◆ Passage provided
----------------------------------------

St. Patrick and his companions stained glass by Dubin-based artist Harry Clarke, early 20th c.
Celts to the Crèche: Day 40
Christmas Eve, December 24
ST. PATRICK OF IRELAND
–March 17, c.461
Guest Post
by
Dr. Michelle P. Brown
I am so honored and grateful to Dr. Michelle P. Brown for providing this St. Patrick of Ireland post that leads us on this final day of our 40 Day Advent pilgrimage into the Crèche in Bethlehem.
Dr. Michelle Brown is Professor Emerita, SAS, University of London; Visiting Professor, University College London; and Visiting Professor, Baylor University. Dr. Brown served as the former Curator of Illuminated Manuscripts at the British Library in London.
She is the highly respected scholar and author/editor of more than thirty books. She is also the author of numerous scholarly journal articles on Anglo-Saxon and Celtic art, culture, and manuscripts. She is particularly known for her excellent and insightful research and writings on the Lindisfarne Gospels (see day 7, “Eadfrith” in Celts to the Crèche) housed in the British Library.
Dr. Brown has also done extensive work on early Biblical manuscripts at St. Catherine’s Monastery in the Sinai Desert. She is not only a brilliant author and researcher, but also a person of devoted faith, service, and trust in God. She has served as a Lay Canon of St. Paul’s Cathedral in London and is currently a Lay Canon of Truro Cathedral in Cornwall.
How appropriate that Dr. Brown and St. Patrick conclude our 40 Day Celtic Advent pilgrimage as they lead us into the Crèche! Deepest thanks and gratitude to Dr. Brown for this fascinating post.
Michelle P. Brown’s Post on St. Patrick Begins
I have always had a special devotion to St Patrick – partly because he is one of my name saints (the P. is for Patricia – I think I may have been supposed to be Michael Patrick and have helped my Irish father in his building business, but instead I build books and faith). My parents were wed on St Patrick’s Day too. Oh yes…he also became the ‘Apostle of Ireland’!
But it takes more than a reputation, however great, and a personal association, to command real love and devotion. That takes special qualities. So, what did Patrick do and what do we know of who he was?
Writings about and by Patrick: As the ‘Apostle of Ireland’, he has attracted tales of great deeds as his reputation has developed. It is thought by scholars that his hagiography incorporates material relating to other early missionaries – notably Palladius (also known as Patrick the Elder) who was sent from Rome in 431 by Pope Celestine I as bishop to those in southern Ireland who were already Christian. Opinion varies as to Patrick’s own dates, but the consensus is that his mission occurred during the second half of the fifth century.

----------------------------------------

◆ Extracted material
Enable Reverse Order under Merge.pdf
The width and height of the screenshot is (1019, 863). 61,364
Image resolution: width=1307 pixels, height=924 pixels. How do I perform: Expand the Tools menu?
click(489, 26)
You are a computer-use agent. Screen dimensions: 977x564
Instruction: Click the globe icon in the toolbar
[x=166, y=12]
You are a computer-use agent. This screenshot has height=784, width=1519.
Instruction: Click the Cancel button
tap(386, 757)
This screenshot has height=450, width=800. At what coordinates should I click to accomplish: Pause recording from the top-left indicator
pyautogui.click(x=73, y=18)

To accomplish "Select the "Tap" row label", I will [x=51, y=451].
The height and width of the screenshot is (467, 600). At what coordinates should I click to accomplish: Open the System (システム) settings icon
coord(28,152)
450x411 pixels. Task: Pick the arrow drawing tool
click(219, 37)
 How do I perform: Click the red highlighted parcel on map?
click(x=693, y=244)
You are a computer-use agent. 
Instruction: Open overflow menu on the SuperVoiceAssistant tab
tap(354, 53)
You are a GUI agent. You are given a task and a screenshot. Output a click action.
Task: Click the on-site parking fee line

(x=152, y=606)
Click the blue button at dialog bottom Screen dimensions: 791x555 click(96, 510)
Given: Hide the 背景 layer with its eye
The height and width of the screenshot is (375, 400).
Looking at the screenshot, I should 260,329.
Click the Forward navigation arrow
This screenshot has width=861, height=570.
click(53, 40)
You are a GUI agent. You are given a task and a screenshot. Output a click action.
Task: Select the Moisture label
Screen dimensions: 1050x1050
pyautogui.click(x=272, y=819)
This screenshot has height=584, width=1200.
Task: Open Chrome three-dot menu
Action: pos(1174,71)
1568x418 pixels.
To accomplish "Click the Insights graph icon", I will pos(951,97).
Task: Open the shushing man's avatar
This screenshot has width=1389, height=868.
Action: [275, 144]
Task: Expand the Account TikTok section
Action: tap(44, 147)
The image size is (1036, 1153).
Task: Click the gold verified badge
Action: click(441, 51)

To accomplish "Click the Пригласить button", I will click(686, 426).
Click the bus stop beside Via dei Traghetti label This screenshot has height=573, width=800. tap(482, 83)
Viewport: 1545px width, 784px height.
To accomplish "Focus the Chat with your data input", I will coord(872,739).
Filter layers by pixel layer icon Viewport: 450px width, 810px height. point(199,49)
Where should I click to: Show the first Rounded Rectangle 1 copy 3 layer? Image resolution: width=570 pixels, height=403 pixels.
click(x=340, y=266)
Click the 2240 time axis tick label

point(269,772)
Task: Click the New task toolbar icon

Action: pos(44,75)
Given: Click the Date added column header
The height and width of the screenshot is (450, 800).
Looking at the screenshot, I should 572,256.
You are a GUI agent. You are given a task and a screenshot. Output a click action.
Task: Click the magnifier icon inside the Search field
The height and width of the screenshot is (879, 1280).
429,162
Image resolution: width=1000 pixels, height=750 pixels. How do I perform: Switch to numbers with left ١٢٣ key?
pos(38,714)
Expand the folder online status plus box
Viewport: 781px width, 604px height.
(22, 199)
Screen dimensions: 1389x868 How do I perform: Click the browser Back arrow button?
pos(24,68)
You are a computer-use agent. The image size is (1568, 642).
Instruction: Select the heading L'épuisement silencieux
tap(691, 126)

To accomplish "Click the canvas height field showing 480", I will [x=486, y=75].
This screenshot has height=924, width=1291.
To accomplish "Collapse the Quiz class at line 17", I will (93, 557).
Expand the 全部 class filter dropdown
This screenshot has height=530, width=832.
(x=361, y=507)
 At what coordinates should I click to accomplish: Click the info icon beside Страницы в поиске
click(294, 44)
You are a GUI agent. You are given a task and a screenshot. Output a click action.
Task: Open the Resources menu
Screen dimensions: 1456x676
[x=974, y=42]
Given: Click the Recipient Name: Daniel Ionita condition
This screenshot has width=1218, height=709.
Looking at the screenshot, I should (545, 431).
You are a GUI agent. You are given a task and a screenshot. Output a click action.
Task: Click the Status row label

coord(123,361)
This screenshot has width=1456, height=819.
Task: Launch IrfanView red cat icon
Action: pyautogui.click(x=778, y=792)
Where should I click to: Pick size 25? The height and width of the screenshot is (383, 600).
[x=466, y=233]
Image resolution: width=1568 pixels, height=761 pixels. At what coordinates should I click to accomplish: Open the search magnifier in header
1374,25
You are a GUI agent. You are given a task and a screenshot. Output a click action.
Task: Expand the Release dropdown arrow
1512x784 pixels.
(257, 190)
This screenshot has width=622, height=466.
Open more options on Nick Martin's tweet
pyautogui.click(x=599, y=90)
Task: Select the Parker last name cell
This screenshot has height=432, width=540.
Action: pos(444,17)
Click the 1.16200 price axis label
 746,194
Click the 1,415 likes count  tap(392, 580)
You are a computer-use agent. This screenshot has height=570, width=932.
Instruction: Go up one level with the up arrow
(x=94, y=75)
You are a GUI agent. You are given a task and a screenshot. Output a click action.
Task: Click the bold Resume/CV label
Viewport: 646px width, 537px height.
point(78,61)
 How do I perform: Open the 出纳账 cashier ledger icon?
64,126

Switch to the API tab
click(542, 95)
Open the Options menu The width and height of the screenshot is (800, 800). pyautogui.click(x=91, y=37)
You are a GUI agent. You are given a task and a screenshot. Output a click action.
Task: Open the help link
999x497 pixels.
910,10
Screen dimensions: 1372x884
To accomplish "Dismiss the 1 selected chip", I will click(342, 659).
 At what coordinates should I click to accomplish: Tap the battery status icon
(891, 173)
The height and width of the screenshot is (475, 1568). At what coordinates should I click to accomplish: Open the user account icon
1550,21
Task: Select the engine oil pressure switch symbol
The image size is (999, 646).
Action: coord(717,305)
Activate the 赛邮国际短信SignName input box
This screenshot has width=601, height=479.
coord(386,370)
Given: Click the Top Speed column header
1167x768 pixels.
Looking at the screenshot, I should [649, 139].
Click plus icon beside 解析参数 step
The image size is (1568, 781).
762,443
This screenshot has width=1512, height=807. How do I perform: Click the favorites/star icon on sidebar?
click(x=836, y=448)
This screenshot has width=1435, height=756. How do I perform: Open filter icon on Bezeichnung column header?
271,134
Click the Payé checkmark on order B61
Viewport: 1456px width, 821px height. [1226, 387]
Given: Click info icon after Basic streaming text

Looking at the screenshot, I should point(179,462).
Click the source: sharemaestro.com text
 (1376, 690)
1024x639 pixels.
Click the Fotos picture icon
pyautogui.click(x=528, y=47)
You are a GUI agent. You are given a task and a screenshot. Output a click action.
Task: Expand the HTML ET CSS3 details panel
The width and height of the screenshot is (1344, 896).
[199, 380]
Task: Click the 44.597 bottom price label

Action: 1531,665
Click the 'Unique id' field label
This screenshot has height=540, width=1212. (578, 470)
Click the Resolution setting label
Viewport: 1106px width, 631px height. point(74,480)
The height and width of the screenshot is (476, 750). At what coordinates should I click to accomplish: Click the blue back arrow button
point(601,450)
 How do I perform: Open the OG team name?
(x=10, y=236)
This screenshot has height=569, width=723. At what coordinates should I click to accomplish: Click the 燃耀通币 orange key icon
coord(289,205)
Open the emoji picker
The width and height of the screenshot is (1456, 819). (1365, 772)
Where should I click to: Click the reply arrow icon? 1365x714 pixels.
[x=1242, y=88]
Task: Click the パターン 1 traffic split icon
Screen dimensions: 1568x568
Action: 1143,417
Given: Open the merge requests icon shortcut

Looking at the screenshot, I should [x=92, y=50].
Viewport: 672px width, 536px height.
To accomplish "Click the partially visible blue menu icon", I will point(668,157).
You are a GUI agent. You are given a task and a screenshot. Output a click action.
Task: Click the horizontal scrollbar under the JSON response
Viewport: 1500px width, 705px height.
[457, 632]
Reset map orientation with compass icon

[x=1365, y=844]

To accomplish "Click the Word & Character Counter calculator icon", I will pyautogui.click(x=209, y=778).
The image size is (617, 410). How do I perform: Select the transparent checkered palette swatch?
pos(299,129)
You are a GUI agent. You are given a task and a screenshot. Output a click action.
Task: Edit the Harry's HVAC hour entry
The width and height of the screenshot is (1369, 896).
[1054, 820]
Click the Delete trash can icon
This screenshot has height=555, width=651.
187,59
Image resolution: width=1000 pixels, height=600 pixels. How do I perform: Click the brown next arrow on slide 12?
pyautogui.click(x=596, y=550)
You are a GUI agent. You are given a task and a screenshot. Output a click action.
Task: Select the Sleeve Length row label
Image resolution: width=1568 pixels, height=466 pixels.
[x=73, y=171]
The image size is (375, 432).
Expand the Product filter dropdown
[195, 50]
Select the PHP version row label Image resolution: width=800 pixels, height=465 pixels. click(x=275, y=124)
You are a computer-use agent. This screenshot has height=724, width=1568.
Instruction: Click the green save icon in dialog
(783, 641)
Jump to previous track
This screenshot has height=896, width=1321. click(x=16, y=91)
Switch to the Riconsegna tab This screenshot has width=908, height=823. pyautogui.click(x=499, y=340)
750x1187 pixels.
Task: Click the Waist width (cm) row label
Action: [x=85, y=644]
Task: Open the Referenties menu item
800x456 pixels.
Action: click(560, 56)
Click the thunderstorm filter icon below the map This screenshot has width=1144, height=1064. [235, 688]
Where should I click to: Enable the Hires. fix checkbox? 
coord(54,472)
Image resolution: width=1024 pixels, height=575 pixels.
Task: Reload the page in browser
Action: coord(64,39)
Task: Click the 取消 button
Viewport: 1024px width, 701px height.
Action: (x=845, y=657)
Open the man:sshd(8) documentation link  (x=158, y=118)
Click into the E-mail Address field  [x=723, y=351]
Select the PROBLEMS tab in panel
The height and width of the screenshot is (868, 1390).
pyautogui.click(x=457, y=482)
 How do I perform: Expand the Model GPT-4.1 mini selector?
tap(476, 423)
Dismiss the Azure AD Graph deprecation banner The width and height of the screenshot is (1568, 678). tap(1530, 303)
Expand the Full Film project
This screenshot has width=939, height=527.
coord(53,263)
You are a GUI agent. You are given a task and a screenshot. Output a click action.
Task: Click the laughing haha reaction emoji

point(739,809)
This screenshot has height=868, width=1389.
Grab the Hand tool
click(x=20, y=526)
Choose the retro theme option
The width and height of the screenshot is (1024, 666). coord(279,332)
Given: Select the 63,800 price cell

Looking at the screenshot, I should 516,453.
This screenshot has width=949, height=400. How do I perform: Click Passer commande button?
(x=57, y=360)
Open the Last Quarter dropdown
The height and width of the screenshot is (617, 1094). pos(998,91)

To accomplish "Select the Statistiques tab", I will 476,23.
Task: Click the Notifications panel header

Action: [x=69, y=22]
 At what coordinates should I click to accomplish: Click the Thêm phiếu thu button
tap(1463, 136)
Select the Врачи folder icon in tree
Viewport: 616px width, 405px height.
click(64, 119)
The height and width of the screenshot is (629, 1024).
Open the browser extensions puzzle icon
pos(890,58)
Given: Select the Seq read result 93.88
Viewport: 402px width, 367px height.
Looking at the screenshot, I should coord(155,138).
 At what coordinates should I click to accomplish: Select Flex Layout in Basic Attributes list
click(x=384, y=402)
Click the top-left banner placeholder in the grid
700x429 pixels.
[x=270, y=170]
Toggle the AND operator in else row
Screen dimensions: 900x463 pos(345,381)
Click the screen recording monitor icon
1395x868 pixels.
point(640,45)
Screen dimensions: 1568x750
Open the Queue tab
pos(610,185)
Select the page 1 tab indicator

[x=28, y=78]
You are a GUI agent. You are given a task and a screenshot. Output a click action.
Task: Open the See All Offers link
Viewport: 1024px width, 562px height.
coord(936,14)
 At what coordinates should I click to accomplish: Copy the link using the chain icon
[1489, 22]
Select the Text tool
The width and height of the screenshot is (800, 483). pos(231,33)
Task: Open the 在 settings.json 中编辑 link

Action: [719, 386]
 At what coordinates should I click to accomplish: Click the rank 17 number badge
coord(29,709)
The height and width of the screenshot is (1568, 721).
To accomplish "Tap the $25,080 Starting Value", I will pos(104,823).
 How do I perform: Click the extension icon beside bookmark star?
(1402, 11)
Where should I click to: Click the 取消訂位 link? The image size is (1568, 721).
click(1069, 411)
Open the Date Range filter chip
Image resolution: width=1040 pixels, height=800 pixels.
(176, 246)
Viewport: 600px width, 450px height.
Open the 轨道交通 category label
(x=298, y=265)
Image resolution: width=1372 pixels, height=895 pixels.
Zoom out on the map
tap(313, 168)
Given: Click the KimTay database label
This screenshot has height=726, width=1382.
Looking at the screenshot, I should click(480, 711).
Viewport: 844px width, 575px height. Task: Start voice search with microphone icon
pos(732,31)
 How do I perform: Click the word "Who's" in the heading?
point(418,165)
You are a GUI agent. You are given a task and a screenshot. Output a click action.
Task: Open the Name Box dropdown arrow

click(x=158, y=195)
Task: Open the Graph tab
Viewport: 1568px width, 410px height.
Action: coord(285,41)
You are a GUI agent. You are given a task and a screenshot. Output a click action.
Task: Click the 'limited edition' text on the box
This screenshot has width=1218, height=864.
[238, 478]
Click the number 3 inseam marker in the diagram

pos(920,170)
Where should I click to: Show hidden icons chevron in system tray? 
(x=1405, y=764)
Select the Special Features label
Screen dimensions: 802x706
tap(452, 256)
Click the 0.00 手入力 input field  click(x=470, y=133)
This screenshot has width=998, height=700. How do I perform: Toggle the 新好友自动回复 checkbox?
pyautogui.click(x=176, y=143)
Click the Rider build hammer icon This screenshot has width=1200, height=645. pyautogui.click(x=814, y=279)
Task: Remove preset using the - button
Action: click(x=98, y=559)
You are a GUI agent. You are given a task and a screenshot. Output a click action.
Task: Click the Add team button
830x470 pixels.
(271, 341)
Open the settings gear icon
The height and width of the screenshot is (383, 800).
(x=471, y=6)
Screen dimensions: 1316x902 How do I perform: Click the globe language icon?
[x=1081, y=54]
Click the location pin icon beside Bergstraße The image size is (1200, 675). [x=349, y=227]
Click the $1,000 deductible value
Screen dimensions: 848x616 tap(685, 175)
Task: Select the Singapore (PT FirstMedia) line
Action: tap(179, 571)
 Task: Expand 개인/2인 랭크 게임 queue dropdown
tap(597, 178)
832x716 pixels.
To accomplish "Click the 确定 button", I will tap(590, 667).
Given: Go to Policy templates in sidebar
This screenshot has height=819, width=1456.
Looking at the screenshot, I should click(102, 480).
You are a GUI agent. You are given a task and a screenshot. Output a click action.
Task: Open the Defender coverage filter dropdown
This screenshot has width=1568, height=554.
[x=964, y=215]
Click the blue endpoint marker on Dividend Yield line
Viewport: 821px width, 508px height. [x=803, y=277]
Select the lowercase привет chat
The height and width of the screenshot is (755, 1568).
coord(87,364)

----------------------------------------

◆ Direction
In the St. Patrick post above, who sent Palladius from Rome as bishop to Ireland, and in what year?

◆ Task solution
Pope Celestine I sent him in 431.